# RECORDS TO USE:
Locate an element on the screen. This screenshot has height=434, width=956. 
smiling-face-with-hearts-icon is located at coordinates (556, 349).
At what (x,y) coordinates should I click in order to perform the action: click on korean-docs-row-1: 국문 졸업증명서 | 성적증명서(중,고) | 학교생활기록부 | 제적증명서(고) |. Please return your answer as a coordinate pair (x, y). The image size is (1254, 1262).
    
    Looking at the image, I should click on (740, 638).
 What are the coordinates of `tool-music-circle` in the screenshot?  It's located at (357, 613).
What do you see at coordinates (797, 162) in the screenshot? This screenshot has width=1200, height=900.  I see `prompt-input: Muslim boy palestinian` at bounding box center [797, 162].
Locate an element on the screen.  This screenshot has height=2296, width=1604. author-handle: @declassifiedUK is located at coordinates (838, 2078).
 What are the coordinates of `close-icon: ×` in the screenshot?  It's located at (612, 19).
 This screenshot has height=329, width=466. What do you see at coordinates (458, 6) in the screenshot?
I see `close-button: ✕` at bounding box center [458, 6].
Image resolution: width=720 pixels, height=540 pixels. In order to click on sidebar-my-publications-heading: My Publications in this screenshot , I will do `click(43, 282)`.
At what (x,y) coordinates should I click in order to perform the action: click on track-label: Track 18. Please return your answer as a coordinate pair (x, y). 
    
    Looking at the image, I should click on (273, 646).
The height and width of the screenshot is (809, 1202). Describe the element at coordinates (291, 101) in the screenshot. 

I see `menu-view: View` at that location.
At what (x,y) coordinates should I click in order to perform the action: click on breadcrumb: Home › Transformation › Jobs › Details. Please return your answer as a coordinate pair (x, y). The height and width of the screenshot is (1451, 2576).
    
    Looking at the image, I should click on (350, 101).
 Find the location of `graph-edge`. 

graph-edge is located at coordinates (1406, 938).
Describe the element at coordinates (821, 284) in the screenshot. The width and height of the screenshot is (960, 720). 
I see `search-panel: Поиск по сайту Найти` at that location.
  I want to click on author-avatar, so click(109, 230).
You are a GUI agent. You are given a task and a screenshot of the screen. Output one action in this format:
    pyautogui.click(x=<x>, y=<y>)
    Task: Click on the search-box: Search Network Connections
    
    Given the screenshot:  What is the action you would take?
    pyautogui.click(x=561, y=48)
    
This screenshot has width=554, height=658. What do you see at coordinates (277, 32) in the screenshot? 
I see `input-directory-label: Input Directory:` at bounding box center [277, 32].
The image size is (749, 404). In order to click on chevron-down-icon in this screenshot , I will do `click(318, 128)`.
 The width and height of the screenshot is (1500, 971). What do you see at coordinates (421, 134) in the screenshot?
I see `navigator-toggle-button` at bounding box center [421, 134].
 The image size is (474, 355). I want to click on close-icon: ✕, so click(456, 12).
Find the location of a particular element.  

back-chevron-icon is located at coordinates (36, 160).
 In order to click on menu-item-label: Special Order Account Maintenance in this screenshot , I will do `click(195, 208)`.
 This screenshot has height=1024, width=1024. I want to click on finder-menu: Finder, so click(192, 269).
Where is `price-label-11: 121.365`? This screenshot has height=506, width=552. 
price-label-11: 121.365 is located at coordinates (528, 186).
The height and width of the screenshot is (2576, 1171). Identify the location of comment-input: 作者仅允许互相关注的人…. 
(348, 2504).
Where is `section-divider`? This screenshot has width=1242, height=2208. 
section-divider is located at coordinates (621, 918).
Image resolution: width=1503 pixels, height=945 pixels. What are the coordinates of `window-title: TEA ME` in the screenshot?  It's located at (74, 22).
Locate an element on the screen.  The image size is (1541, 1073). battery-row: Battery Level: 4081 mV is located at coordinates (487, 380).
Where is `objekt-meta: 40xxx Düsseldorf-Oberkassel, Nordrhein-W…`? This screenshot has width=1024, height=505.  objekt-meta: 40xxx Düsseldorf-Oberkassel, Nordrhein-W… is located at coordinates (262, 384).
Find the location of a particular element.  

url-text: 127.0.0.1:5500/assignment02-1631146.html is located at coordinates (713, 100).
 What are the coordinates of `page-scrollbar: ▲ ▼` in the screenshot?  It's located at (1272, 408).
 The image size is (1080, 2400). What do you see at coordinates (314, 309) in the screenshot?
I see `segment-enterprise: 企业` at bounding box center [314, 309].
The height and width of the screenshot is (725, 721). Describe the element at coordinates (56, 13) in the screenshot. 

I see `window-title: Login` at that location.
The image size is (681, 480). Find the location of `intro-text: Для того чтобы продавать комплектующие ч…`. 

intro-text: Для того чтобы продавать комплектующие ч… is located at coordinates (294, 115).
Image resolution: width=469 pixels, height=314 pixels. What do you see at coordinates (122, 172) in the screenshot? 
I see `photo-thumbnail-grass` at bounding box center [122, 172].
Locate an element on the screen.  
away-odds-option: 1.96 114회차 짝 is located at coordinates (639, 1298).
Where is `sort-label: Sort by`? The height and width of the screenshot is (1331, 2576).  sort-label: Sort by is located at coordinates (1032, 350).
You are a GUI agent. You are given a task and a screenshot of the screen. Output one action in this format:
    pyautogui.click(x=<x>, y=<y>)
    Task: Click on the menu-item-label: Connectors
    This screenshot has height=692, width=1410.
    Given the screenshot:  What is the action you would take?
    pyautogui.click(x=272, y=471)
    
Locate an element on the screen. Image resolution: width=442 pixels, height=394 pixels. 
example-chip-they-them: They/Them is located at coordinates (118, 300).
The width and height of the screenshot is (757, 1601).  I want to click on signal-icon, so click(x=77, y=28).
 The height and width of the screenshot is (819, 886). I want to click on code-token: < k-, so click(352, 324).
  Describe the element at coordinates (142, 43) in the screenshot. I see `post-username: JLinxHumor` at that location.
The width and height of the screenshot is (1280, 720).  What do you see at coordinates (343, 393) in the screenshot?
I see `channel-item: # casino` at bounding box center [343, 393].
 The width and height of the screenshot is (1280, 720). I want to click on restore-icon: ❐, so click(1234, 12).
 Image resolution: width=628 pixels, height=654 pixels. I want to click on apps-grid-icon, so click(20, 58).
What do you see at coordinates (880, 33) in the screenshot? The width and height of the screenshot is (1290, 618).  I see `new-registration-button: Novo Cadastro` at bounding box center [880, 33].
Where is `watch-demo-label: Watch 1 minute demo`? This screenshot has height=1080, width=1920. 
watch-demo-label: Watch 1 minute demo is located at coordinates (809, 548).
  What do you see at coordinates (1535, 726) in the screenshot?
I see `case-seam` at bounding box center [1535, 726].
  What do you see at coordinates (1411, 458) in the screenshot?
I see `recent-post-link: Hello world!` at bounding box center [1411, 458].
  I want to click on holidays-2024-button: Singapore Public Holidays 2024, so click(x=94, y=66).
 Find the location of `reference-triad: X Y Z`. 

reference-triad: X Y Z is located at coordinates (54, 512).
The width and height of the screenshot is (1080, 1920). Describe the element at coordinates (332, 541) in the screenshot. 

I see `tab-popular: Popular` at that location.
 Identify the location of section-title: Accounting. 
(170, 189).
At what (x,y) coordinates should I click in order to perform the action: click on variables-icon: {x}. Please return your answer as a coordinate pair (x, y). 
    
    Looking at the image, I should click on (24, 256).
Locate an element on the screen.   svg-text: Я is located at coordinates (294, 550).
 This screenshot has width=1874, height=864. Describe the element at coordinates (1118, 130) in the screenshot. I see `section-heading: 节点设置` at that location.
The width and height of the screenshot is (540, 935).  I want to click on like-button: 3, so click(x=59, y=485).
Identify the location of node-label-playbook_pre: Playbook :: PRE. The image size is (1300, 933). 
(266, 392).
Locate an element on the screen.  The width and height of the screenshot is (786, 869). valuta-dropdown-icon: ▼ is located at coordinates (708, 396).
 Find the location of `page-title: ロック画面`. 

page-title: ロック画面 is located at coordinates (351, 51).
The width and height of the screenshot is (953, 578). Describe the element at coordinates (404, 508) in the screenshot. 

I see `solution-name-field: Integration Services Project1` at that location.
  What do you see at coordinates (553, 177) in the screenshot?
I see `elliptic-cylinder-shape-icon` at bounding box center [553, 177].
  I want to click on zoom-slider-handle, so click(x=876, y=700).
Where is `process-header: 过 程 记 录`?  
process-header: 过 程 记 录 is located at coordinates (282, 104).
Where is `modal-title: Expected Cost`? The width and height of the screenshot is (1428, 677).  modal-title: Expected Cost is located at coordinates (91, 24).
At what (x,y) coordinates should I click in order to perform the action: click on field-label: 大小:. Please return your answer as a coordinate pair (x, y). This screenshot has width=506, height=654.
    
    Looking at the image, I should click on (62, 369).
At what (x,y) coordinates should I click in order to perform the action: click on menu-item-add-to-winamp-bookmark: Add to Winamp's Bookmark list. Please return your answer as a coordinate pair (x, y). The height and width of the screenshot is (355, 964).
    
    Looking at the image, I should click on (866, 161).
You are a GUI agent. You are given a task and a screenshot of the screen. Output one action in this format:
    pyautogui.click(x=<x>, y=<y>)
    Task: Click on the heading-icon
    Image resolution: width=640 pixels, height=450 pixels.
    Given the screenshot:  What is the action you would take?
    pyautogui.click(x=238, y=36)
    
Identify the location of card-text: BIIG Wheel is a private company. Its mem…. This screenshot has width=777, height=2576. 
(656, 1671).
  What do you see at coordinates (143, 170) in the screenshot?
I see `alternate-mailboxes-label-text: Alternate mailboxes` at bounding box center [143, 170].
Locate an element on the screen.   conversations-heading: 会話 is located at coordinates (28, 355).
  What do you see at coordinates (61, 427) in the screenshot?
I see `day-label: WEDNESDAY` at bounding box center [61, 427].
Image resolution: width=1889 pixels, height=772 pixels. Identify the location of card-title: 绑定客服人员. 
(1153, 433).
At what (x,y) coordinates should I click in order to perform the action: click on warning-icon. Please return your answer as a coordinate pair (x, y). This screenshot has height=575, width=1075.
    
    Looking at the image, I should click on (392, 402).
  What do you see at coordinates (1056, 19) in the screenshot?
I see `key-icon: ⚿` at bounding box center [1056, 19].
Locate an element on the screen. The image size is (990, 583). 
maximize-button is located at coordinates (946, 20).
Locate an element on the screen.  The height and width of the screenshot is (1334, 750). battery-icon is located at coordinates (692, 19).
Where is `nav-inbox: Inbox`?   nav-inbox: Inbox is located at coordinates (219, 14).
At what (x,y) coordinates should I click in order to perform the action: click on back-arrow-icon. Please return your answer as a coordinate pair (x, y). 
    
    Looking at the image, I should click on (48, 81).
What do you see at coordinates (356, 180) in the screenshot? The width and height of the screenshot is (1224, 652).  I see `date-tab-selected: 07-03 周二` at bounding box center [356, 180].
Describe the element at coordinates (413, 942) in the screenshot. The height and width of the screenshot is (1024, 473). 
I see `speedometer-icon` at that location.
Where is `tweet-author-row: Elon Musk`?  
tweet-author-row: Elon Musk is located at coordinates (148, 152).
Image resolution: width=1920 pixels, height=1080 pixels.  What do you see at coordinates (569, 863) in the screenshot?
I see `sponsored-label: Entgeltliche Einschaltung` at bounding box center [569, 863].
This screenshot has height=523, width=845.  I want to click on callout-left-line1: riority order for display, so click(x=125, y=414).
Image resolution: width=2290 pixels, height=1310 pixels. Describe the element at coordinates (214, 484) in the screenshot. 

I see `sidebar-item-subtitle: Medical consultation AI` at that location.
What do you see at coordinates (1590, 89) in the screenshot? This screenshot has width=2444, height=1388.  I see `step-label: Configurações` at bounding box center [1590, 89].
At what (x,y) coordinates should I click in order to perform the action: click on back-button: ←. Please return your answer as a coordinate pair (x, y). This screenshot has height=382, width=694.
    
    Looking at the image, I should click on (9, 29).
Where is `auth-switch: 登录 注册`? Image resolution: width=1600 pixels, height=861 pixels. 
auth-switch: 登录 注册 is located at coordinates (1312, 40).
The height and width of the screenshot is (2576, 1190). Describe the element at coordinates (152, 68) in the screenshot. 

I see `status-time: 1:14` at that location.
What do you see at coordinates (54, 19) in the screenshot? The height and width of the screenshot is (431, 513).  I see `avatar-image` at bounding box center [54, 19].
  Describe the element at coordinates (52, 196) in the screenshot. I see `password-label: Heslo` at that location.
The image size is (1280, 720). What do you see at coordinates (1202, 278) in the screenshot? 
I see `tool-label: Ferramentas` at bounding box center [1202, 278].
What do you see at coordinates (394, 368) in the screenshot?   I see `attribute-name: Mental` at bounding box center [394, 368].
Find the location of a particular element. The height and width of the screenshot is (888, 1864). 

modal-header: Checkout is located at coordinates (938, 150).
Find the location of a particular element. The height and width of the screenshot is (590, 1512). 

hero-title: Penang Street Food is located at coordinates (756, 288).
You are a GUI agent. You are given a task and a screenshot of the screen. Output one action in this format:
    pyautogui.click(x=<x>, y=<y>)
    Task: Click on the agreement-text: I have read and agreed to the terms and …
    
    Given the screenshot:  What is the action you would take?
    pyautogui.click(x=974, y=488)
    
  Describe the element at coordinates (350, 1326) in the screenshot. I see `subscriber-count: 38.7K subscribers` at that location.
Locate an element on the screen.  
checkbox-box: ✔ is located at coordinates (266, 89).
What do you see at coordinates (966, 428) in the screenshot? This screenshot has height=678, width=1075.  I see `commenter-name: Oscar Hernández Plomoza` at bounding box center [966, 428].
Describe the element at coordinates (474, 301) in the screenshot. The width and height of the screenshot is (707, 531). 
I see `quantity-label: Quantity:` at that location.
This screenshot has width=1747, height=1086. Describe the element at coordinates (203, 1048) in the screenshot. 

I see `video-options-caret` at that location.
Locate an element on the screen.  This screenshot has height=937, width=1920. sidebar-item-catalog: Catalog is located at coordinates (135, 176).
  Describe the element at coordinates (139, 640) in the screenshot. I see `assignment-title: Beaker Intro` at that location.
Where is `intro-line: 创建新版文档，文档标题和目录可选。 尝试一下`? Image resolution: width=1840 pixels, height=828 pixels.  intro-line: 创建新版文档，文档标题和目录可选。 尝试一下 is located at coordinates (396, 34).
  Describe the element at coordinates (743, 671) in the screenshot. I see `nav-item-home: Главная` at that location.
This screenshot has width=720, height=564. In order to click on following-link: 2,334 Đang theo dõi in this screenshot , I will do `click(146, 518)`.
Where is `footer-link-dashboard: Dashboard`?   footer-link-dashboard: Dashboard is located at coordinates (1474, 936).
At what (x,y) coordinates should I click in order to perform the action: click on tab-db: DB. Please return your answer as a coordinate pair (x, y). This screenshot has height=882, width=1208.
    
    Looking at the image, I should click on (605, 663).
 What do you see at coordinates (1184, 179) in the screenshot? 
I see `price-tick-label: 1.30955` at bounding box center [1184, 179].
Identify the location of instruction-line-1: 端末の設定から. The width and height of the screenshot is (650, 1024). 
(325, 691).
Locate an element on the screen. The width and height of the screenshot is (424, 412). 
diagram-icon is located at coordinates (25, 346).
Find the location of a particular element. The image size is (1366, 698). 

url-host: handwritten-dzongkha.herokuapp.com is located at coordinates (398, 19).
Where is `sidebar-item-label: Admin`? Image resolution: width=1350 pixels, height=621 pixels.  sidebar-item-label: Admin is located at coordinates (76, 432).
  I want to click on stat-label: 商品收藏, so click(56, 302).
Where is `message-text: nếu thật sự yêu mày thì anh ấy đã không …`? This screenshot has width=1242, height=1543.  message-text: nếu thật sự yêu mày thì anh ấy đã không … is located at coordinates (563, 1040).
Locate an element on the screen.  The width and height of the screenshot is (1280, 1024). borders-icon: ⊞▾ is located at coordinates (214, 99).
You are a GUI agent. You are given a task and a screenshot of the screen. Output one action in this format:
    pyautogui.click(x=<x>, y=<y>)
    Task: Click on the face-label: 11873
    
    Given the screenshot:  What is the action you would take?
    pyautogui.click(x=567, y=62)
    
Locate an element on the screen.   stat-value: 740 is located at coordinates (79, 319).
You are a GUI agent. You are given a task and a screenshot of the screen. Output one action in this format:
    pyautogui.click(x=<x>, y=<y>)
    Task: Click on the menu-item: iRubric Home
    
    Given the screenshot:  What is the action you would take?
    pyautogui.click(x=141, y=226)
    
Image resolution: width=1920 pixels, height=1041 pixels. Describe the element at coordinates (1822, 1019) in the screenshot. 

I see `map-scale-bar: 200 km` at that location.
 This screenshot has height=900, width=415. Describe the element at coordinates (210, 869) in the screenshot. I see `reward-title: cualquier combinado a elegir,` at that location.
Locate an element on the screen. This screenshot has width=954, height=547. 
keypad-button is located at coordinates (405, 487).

# WHAT IS EXPECTED:
Rewrite the listing from the line containing "at (612, 19)." up to and including the line containing "graph-edge is located", replacing "coordinate pair" with "pair of coordinates" and changing nothing else. Return only those lines.

# OUTPUT FOR THIS EXERCISE:
 What are the coordinates of `close-icon: ×` in the screenshot?  It's located at (612, 19).
 This screenshot has height=329, width=466. What do you see at coordinates (458, 6) in the screenshot?
I see `close-button: ✕` at bounding box center [458, 6].
Image resolution: width=720 pixels, height=540 pixels. In order to click on sidebar-my-publications-heading: My Publications in this screenshot , I will do `click(43, 282)`.
At what (x,y) coordinates should I click in order to perform the action: click on track-label: Track 18. Please return your answer as a pair of coordinates (x, y). 
    
    Looking at the image, I should click on (273, 646).
The height and width of the screenshot is (809, 1202). Describe the element at coordinates (291, 101) in the screenshot. 

I see `menu-view: View` at that location.
At what (x,y) coordinates should I click in order to perform the action: click on breadcrumb: Home › Transformation › Jobs › Details. Please return your answer as a pair of coordinates (x, y). The height and width of the screenshot is (1451, 2576).
    
    Looking at the image, I should click on (350, 101).
 Find the location of `graph-edge`. 

graph-edge is located at coordinates (1406, 938).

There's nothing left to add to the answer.